Creator: gremlin Credit: Getty Images
The disastrous effects of a changing climate – famine, floods, fires and extreme heat – threaten our very existence.
This quote, from the very first page of the United Nations Common Agenda Report Summary, is wrong. Yes, there is a very real threat – but it isn’t a threat to the “very existence” of humanity. It is highly unlikely that climate change will cause such widespread death in the human population to reduce the 7,953,952,577 or so individuals now alive down to the 500 or so that would be necessary to repopulate the Earth.
What is threatened? The way of life enjoyed by the wealthy people who live in the richest nations on the planet. Yes, the poor are likely to die first under the influence of climate degradation. The wealthy will be able to move inland, to higher ground, or further from the Equator. They will be able to buy expensive food and build fire resistant, air conditioned homes. Yes, quality of life is likely to decline even for the rich. But no, climate change is not going to wipe out the human race. A comet strike? That could do it. Huge solar flares? Possibly. Global nuclear war? We might not survive that. But climate warming due to human activity? This is a self-regulating problem.
Why is climate change self-regulating? Because, as changing climate conditions kills off our excessive population, poorest first, it will also decrease the industrial activity that causes it. Humans will lose the technical capacity to keep pumping carbon and other pollutants into the atmosphere. Without such interference the planet will reach equilibrium again. Overall mean temperatures may be hotter than the previous they have been in more than 100,000 years but, as a species, we are likely to adapt.
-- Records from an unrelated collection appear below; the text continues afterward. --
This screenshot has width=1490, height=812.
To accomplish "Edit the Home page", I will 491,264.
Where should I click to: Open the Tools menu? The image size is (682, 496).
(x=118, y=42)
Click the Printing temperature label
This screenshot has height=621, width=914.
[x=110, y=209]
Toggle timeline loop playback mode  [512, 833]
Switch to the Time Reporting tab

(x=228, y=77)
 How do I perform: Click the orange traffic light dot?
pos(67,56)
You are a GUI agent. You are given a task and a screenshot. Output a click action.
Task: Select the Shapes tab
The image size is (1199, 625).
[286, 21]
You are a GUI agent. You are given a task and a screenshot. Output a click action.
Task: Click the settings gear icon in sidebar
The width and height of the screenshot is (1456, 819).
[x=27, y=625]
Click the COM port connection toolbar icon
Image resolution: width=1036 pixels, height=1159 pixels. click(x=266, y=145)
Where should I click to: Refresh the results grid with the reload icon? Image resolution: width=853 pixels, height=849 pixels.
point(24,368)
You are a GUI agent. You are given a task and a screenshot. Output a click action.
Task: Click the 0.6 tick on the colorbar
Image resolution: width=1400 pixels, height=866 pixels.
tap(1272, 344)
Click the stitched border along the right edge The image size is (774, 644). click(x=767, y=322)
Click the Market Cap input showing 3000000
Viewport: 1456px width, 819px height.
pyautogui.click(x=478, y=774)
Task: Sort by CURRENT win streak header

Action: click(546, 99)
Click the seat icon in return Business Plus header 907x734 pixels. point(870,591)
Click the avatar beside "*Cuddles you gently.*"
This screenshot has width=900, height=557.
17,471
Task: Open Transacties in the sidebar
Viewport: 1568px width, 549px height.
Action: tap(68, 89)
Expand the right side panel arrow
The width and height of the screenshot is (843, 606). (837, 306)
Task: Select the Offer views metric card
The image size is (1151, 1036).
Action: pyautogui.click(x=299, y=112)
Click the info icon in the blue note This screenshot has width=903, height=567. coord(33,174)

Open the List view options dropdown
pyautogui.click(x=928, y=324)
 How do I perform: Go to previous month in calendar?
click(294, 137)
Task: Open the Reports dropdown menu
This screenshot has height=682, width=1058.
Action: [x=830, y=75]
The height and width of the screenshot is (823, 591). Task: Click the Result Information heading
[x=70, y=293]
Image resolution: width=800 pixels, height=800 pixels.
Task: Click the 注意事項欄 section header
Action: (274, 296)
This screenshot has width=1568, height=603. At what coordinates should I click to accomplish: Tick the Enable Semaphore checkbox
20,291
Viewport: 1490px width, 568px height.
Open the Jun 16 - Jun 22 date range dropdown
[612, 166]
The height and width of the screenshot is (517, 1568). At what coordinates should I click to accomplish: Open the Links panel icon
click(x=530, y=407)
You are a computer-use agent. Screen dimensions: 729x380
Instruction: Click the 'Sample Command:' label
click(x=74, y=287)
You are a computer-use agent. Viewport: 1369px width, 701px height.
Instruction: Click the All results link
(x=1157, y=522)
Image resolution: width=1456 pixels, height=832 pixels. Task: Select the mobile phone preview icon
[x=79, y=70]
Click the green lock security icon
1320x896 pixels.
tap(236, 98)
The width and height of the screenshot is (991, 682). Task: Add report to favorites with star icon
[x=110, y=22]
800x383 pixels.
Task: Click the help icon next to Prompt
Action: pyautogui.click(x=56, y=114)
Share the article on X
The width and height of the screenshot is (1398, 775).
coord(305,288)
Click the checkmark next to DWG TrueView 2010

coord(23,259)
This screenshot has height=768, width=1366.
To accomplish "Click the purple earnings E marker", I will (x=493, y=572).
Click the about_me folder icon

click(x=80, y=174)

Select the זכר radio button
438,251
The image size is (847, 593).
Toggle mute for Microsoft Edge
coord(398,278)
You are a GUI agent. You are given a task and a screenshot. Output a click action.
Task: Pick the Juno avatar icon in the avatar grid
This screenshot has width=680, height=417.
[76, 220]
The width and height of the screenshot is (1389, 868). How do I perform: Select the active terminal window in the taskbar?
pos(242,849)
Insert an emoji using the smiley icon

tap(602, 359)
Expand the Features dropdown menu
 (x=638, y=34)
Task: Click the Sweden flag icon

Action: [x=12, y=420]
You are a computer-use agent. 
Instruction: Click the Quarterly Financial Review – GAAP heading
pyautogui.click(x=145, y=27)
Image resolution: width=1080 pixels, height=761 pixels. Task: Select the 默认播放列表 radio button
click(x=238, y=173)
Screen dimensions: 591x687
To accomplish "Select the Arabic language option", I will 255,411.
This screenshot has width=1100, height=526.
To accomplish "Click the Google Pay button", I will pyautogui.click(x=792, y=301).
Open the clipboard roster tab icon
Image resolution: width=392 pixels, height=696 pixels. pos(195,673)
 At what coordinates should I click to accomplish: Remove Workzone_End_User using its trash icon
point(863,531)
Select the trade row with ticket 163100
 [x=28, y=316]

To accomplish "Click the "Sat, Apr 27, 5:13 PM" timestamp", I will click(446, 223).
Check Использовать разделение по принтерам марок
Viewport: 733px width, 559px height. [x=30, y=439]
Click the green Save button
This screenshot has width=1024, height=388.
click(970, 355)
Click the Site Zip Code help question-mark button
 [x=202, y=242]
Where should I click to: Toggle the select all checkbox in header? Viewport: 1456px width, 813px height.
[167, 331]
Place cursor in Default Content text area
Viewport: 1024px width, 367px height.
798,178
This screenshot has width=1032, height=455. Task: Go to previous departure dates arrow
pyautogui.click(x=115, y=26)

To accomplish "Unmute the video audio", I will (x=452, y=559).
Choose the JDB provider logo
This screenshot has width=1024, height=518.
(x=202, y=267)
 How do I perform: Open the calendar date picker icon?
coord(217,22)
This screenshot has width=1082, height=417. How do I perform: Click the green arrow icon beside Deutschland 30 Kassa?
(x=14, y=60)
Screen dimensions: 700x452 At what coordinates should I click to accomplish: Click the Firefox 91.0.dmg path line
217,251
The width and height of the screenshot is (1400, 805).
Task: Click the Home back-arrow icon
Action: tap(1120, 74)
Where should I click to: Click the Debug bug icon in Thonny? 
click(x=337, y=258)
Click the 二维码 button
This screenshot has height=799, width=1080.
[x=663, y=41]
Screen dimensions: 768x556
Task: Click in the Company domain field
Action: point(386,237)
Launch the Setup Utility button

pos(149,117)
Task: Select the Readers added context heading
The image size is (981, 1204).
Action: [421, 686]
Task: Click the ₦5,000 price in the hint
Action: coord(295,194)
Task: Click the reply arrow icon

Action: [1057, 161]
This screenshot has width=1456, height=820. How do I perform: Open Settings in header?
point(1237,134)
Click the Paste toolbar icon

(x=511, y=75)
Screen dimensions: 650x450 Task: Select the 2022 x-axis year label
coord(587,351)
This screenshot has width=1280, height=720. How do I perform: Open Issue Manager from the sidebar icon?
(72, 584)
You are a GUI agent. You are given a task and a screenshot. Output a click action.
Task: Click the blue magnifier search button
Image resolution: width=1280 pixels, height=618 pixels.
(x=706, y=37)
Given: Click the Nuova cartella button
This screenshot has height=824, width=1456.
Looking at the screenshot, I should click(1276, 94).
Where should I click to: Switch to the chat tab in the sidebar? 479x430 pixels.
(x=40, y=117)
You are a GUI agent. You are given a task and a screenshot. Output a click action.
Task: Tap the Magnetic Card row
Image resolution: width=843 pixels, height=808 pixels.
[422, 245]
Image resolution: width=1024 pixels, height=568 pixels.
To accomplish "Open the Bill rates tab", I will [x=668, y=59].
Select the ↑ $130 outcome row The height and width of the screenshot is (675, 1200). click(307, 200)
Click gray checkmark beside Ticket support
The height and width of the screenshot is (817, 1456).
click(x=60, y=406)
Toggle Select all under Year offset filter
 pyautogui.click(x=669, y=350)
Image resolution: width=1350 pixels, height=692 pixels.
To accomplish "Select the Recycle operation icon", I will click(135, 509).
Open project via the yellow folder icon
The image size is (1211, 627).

Modern humans have been around at least 196,000 years and maybe as much as 300,000 years. (https://en.wikipedia.org/wiki/Early_modern_human). They have lived through major climate changes that they did not cause. Some of us more modern people will too.
I’m not suggesting that there is nothing to worry about. The possibility of knocking human progress back to the stone age is no laughing matter. The likelihood of a global population collapse as cultures struggle to adapt to warmer and more volatile weather is not fun to contemplate. But does exaggerating the consequences of climate change help or hinder the popular crusade to halt human impact on planet-wide weather? By suggesting that the human race will not survive we make it easier to dismiss the whole issue.
IMHO, overstating the consequences of climate change empowers climate change deniers.
Flames rise from the remains of a house that burned down in Santa Rosa. (Jeff Chiu/AP)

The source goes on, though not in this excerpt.